The givewaway is open until February 27. Click HERE to enter the giveaway. May the sheep be your lucky charm ;).
- 1 1/2 -2 pounds lamb shoulder chop bone in (lamb shank or leg are good alternatives)
- 1 small Korean radish or daikon, sliced into 3 or 4 large pieces
- 1 medium-sized onion halved
- 4 cloves of garlic
- 12 cups water
- Juice of 1/2 lemon meyer preferred
- At least 60 wonton wrappers
- 1 pound ground lamb
- 1 pound ground pork
- 2 cups mung bean sprouts
- 1 pack firm tofu
- 1 medium onion diced
- 2 tablespoons minced garlic
- 2 eggs
- 1/2 cup chopped green onion
- 2 teaspoon salt
- 2 teaspoon fish sauce
- 2 teaspoon ground black pepper
Korean Lamb Dumpling and Rice Cake Soup
- 1 pound sliced rice cakes
- 6 cups lamb broth
- 2 eggs
- 1 sheet of toasted seaweed paper cut into thin strips
- Green onions sliced
- Season with salt and pepper to taste
- Rinse lamb in cold water. Once clean, put lamb into a bowl and soak for 20 minutes in cold water.
- Discard the soaking water and blanch lamb in a large pot of boiling water for 10 minutes.
- Remove and rinse lamb pieces and remove any excess fat from pot.
- Place the lamb back into the pot and add the radish pieces, onion, garlic cloves, and water (12 cups)
- Bring to a boil over medium-high heat for 1 hour with the lid closed. Then lower to medium heat and boil for another hour again with the lid closed. During the second hour, add lemon juice.

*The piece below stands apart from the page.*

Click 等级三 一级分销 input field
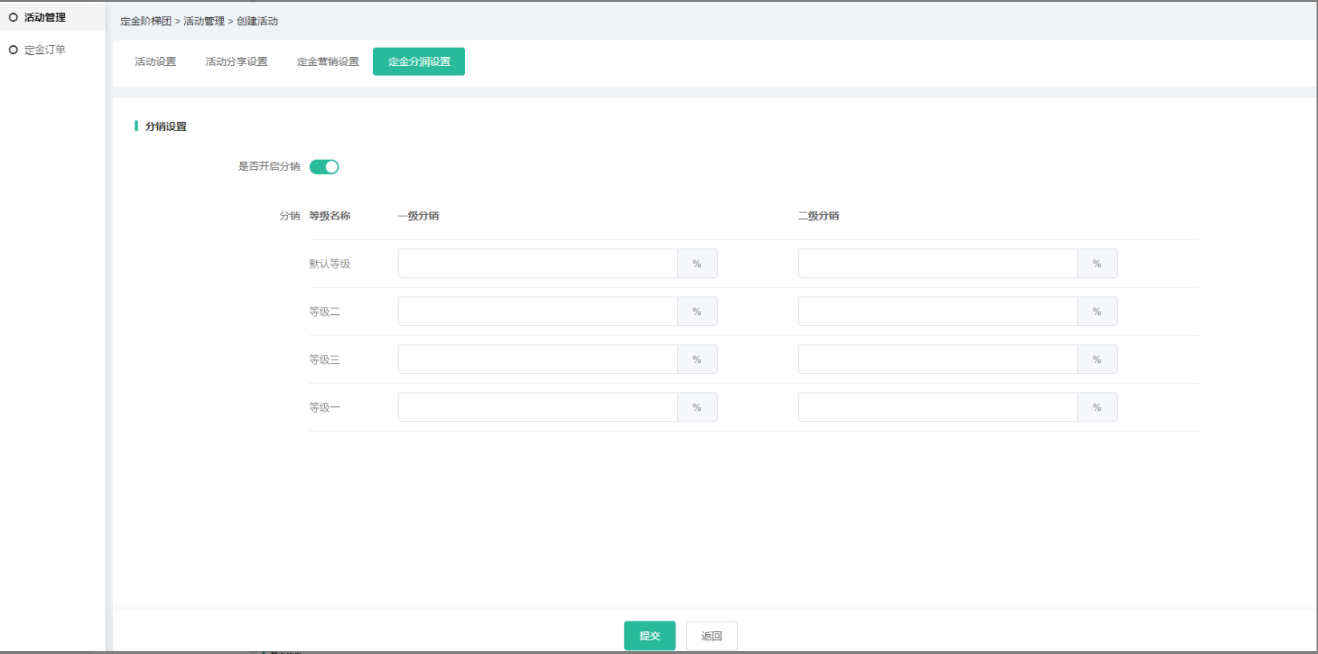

- Remove pot from heat. Discard onion and garlic, and store meat and radish in a container to be enjoyed later.
- Refrigerate broth overnight. Using a spoon or wire strainer, skim off any fat and bits.
- Prepare an ice bath. Wash the mung bean sprouts and boil them in hot water for about 5 minutes. Remove and transfer to the ice bath.

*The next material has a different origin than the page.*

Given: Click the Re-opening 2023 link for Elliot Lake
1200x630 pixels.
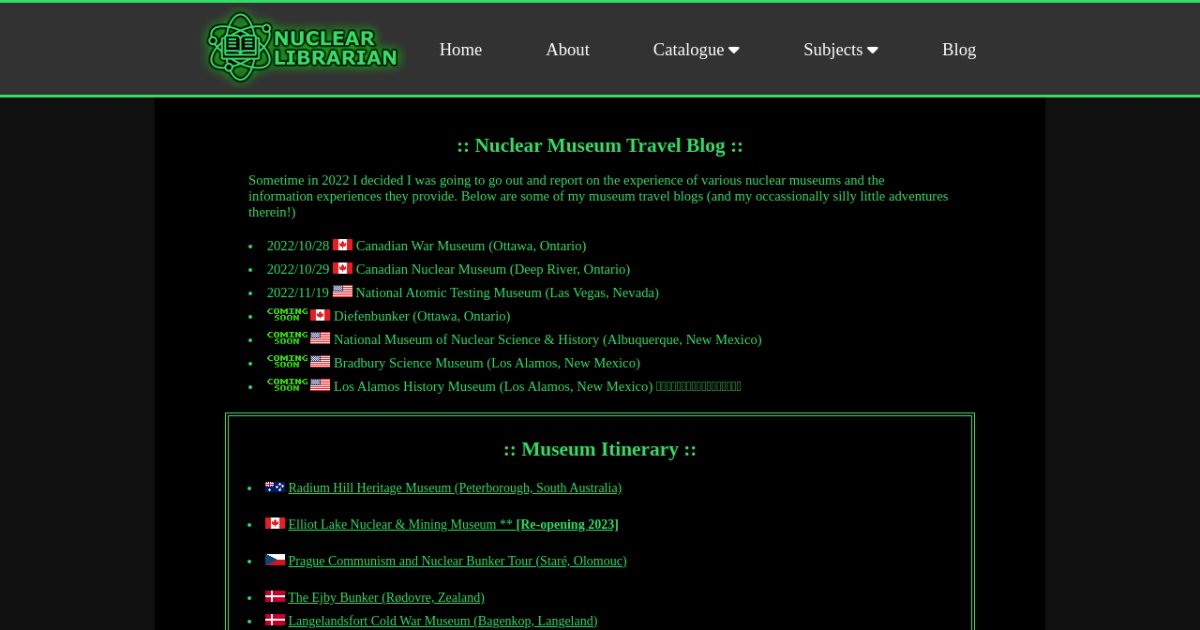Looking at the screenshot, I should tap(567, 524).
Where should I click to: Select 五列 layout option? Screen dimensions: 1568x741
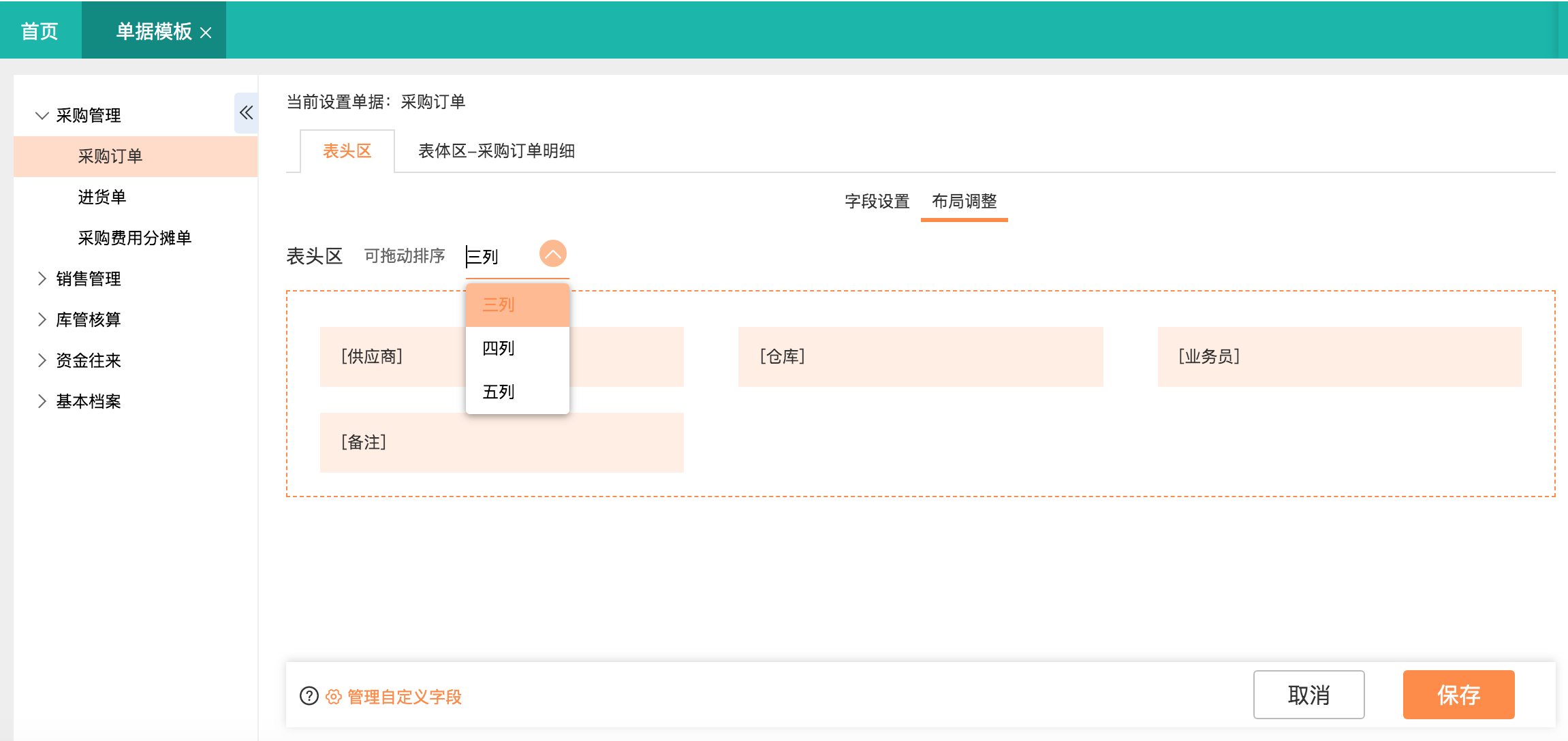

- Using a kitchen towel, squeeze all the water out of the sprouts and chop coarsely. Be sure to squeeze out as much water as possible as this helps maintain a compact filling.

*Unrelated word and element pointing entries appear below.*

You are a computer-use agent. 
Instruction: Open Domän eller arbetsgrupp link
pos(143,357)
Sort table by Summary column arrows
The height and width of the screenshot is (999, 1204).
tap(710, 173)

- Similarly, squeeze all the water out from the tofu block and crumble into small pieces.
- In a large bowl, combine all the filling ingredients together. Mix well.
- Place a wonton wrapper in the palm of your hand. Brush the edges with water. Place a spoonful of filling in the middle. Be sure not to overstuff.
- Fold wonton in half over the filling and press the edges together firmly to seal.
- Repeat to make the rest of the dumplings.
- Pour 2 tablespoons of canola oil into a medium-sized skillet over medium high heat. Cook about 8 dumplings at a time (do not overcrowd the pan), approximately 3 minutes on each side or until browned.
- Pour about 3 tablespoons of water into the skillet and cover with a lid immediately as oil will spatter. This method allows for crispy skin and a steamed filling.
- Cook for an additional 2 minutes.
- Cook completely before freezing. Place dumplings in a single layer in a freezer-safe plastic bag and store flat.
Korean Lamb Dumpling and Rice Cake Soup
- Soak rice cakes in cold water for about 30 minutes and drain. This will reduce the cooking time and prevent the broth from becoming too starchy.
- Beat eggs and season with salt and pepper. Heat a lightly oiled nonstick skillet over medium heat. Pour egg into pan, tilting the skillet and spreading with a spoon (similar to crepe-making). Turn to cook each side. Remove from pan and slice into thin strips.
- Bring lamb broth to a boil. Add rice cakes and dumplings, stirring gently to prevent them from sticking to one another and to the bottom of the pot. Cook until the rice cakes soften and they, as well as the dumplings, float to the top (about 5-8 minutes).
- Ladle the soup into individual bowls and garnish with egg, seaweed strips, and green onions.
- Season with salt and pepper to taste.